By Briana Oser
What’s happening? The Supreme Court’s strike on affirmative action, or race-based college admissions, is sparking conversation about ending legacy admissions as well. Legacy admissions is the practice of universities favoring applicants who have parents or relatives who also attended their institution. Universities say the practice is used to nurture relationships with alumni, who are often school donors.
The difference: Affirmative action was race-based by nature and designed to benefit black applicants, hurting white and Asian applicants in the process. At Harvard, for example, 56.1 percent of African Americans in the top 10 percent of their class were admitted in 2021, while only 12.7 percent of Asian American students in the same decile were admitted. While legacy admissions are not race-based, 70 percent of legacy applicants at Harvard were white—which is why many Democrats are now targeting the practice.
It’s a class question: Legacy admissions help facilitate the flow of upper-class students into universities to maintain the status and wealth of these elite colleges.
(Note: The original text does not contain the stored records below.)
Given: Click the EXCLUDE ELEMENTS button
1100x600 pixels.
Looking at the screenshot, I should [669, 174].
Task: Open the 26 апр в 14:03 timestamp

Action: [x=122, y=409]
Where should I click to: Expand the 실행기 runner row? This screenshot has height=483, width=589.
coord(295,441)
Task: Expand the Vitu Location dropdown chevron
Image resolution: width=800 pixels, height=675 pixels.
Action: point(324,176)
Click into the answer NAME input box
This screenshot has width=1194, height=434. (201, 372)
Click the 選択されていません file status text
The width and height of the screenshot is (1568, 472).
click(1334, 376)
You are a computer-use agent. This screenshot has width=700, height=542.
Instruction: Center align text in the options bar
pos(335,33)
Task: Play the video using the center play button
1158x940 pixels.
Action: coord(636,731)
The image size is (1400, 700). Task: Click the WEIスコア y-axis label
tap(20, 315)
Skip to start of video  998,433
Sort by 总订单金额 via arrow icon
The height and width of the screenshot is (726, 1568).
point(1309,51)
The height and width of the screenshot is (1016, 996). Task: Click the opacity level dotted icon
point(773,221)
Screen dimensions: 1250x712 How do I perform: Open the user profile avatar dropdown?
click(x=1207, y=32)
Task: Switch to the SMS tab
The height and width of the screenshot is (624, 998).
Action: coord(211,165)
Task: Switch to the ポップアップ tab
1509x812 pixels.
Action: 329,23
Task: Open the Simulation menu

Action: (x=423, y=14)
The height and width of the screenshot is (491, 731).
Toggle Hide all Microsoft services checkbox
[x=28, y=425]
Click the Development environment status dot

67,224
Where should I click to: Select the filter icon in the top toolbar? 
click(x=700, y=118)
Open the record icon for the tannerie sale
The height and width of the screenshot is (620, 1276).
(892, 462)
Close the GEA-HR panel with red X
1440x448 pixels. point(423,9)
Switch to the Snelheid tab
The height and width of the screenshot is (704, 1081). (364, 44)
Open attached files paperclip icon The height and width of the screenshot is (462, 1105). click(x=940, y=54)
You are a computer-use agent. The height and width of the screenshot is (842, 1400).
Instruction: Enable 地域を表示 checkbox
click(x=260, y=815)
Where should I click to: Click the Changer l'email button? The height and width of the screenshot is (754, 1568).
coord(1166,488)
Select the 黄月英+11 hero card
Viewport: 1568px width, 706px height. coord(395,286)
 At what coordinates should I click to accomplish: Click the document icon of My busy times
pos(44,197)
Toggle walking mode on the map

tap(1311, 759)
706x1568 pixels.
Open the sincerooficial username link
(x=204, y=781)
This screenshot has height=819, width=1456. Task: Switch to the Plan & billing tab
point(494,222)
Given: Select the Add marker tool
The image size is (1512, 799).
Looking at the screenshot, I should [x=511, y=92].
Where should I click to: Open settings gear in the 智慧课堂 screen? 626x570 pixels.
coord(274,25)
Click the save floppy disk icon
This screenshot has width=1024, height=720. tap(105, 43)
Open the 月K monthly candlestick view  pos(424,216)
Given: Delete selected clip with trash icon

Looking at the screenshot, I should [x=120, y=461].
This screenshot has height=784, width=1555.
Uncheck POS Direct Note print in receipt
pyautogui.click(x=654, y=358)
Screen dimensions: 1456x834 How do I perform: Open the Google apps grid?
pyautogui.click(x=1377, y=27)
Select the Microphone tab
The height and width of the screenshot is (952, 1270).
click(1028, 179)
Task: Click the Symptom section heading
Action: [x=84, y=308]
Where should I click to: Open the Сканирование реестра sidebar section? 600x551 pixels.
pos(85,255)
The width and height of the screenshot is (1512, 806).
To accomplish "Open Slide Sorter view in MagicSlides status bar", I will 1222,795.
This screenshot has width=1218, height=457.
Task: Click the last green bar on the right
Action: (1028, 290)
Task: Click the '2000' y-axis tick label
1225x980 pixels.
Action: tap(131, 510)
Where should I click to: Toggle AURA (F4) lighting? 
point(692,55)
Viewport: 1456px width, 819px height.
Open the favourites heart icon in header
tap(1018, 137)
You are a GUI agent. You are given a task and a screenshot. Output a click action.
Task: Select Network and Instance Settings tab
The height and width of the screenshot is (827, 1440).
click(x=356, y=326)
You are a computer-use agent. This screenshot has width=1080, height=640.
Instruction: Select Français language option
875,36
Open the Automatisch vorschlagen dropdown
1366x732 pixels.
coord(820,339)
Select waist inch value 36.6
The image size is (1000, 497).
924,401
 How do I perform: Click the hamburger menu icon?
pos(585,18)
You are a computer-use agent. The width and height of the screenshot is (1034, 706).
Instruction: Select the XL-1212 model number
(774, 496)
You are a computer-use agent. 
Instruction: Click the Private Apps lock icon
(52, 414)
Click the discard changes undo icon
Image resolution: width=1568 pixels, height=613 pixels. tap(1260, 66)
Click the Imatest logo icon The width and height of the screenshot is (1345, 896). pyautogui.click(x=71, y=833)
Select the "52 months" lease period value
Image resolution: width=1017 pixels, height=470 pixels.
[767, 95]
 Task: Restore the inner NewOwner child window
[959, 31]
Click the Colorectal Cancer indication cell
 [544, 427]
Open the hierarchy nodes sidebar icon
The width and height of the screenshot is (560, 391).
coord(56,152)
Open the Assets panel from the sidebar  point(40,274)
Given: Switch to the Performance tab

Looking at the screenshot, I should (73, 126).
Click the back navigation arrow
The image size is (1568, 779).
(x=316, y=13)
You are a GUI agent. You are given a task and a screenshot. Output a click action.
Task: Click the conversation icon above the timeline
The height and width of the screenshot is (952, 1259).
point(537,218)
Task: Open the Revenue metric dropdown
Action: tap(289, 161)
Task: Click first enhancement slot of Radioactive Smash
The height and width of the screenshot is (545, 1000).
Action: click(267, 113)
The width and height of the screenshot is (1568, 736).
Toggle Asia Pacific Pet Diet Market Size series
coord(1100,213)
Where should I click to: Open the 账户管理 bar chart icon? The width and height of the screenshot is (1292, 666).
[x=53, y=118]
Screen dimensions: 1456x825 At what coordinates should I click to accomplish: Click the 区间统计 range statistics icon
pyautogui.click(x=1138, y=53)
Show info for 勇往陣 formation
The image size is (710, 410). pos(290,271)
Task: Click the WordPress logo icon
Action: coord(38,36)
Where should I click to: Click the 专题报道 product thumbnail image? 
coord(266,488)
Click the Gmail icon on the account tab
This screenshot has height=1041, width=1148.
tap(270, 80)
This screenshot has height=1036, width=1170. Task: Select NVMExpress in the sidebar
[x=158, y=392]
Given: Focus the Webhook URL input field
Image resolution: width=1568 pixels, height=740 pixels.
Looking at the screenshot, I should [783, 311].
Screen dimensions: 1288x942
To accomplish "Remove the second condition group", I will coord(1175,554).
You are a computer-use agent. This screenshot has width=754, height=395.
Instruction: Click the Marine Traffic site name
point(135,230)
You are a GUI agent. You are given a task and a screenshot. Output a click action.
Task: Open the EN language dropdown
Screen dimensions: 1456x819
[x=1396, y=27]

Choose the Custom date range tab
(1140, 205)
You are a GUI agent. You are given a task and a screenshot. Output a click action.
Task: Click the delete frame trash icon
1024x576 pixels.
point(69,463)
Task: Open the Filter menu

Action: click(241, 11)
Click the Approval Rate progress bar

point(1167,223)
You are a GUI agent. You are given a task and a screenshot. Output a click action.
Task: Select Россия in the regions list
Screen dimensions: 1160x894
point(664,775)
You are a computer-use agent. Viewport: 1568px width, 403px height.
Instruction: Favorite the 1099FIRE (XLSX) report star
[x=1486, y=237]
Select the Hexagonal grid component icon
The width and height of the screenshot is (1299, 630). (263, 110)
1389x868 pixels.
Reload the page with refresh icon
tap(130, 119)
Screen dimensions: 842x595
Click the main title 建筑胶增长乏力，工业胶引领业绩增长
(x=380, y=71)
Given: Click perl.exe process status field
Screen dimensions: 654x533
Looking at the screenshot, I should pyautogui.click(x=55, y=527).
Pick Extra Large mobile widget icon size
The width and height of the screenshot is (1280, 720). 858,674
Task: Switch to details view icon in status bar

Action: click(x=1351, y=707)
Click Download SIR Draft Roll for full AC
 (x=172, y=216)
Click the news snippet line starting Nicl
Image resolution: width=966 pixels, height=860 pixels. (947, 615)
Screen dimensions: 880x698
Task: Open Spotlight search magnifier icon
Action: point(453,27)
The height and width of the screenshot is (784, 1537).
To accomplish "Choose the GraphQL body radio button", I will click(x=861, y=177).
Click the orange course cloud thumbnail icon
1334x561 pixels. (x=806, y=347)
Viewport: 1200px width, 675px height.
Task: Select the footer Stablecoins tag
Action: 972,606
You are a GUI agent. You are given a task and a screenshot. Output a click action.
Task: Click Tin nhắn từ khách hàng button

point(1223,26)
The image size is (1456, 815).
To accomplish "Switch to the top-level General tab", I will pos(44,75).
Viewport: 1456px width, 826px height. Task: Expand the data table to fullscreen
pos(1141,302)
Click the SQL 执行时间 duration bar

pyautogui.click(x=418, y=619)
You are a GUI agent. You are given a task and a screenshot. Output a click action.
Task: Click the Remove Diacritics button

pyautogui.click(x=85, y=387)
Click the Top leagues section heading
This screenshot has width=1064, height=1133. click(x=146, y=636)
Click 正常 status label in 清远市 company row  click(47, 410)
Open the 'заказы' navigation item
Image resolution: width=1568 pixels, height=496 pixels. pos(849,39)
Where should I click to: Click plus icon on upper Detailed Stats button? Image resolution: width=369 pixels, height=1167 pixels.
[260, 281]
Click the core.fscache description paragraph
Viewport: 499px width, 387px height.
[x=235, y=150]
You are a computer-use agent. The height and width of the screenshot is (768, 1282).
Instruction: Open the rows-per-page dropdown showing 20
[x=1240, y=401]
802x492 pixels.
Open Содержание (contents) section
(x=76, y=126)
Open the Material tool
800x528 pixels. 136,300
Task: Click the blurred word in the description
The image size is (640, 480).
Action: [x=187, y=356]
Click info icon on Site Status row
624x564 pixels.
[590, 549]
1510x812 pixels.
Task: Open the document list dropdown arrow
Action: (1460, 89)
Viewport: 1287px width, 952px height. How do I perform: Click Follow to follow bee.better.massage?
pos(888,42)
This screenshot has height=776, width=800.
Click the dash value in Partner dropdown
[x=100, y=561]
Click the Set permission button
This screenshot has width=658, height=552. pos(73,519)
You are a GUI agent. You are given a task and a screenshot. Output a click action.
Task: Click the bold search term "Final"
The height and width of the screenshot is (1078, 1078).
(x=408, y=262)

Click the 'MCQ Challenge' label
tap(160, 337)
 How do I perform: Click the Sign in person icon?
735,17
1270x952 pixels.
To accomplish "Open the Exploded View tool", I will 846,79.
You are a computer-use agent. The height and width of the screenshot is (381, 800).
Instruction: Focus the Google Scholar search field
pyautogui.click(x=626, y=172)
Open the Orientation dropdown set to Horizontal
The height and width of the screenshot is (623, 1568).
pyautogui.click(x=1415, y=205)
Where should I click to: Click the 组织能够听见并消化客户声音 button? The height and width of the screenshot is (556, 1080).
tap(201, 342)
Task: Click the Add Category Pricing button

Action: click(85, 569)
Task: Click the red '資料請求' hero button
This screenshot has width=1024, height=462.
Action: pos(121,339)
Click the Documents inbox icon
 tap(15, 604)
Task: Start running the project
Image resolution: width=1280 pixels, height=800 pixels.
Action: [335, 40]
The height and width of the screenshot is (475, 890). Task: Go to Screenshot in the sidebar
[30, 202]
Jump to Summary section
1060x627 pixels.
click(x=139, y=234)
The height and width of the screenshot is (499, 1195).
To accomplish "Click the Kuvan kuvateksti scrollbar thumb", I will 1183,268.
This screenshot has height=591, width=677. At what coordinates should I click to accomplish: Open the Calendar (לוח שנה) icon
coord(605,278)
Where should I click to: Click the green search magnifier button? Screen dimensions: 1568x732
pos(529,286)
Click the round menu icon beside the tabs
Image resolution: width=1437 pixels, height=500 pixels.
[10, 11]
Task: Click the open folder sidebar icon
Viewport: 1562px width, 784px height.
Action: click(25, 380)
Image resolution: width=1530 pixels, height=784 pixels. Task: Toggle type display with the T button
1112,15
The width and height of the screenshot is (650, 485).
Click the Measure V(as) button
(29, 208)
Wealthy white students—legacy picks—often get accepted over their less privileged counterparts simply because of their familial ties, not their academic merit. Legacy admissions allow Ivy League institutions—which receive federal aid—to deprioritize merit to preserve a steady stream of donations and grow their massive endowments.
Beyond the headlines: Many on both sides of the aisle reject the notion of legacy admissions, considering it another form of subverting what should be a system of meritocracy. If it is made illegal, however, colleges will likely find loopholes to continue the practice, as they are already doing now with affirmative action.